Fluency is not producing correct forms. It is having the right thing fire before you speak.
Languages with obligatory encoding categories reveal something that optional marking hides.
In Turkish, you cannot produce a past-tense statement without committing to evidential source -- direct witness or inference. The slot fires before the clause closes. In Hopi, aspect is not an adverb you add to clarify; it is built into the verb stem before any other morphology. In gender-marking languages, the noun class has to be retrieved before the determiner can be produced.
What these categories share: they are not features you apply to an output. They are decisions you must make before the output starts. The grammar is not checking your form. It is requiring a resolution.

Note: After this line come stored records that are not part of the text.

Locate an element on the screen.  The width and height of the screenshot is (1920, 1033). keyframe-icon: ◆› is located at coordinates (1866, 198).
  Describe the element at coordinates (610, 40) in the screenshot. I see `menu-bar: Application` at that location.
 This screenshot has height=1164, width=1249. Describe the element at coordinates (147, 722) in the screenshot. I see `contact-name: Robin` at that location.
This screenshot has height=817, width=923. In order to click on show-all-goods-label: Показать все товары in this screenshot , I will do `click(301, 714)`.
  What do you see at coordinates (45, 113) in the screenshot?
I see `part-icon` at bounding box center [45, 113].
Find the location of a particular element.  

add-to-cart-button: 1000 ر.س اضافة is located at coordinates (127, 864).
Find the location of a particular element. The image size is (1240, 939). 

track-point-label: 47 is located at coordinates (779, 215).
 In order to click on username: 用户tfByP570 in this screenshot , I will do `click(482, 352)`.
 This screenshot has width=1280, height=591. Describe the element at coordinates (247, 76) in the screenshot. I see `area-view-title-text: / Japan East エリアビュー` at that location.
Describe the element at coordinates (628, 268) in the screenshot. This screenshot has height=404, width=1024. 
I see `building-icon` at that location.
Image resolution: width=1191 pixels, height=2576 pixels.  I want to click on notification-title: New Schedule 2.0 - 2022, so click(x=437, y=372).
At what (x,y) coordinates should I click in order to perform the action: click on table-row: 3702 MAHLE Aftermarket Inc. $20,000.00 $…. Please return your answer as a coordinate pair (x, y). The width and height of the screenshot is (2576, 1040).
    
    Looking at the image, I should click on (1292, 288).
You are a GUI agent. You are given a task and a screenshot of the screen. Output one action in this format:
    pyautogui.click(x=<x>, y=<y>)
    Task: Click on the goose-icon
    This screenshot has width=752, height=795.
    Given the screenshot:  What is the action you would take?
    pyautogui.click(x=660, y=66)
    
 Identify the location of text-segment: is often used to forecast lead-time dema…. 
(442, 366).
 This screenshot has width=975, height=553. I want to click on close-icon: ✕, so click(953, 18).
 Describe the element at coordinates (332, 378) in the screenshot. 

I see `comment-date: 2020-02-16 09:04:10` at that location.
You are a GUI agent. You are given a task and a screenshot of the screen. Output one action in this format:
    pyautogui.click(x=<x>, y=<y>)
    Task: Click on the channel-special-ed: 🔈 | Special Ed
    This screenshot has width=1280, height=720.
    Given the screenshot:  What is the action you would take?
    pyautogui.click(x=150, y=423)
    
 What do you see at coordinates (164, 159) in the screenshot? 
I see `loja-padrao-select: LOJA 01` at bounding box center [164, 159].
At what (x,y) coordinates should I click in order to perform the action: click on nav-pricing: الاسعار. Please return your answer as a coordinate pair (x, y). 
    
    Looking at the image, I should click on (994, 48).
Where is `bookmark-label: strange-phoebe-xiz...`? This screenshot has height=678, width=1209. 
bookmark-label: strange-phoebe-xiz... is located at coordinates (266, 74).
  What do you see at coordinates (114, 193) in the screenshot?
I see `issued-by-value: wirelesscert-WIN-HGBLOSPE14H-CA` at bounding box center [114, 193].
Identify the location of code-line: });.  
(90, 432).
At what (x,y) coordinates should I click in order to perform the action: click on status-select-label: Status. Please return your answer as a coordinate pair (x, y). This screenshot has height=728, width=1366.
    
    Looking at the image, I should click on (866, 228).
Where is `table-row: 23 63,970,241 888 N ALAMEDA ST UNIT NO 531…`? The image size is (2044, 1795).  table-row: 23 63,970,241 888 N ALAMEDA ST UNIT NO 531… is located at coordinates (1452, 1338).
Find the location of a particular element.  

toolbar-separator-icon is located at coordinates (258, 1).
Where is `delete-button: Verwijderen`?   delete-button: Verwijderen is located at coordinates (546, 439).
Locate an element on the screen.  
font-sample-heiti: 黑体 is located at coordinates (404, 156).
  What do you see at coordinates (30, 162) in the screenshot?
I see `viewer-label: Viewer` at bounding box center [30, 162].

This matters for acquisition research because most acquisition metrics measure output. Can the learner produce the correct evidential marker? Can they use the right determiner for gender? The measurement is downstream of the target. What you actually want to know is whether the relevant category fires before production -- whether the learner is resolving evidential source before the clause, or attaching the marker after the fact because the rule says to.
A learner who attaches the correct marker without the upstream resolution is producing evidentiality theater. Grammatically acceptable output from a production process that does not match the target grammar.
The acquisition target for obligatory categories is not the form. It is the upstream gate.
Most language learning tools have no way to distinguish these. Correct output looks identical regardless of whether the gate fired. The design challenge for SLA and for learning apps is finding task conditions where the two are separable -- where the gate failing produces a detectable signal rather than a correct-looking surface form from the wrong process.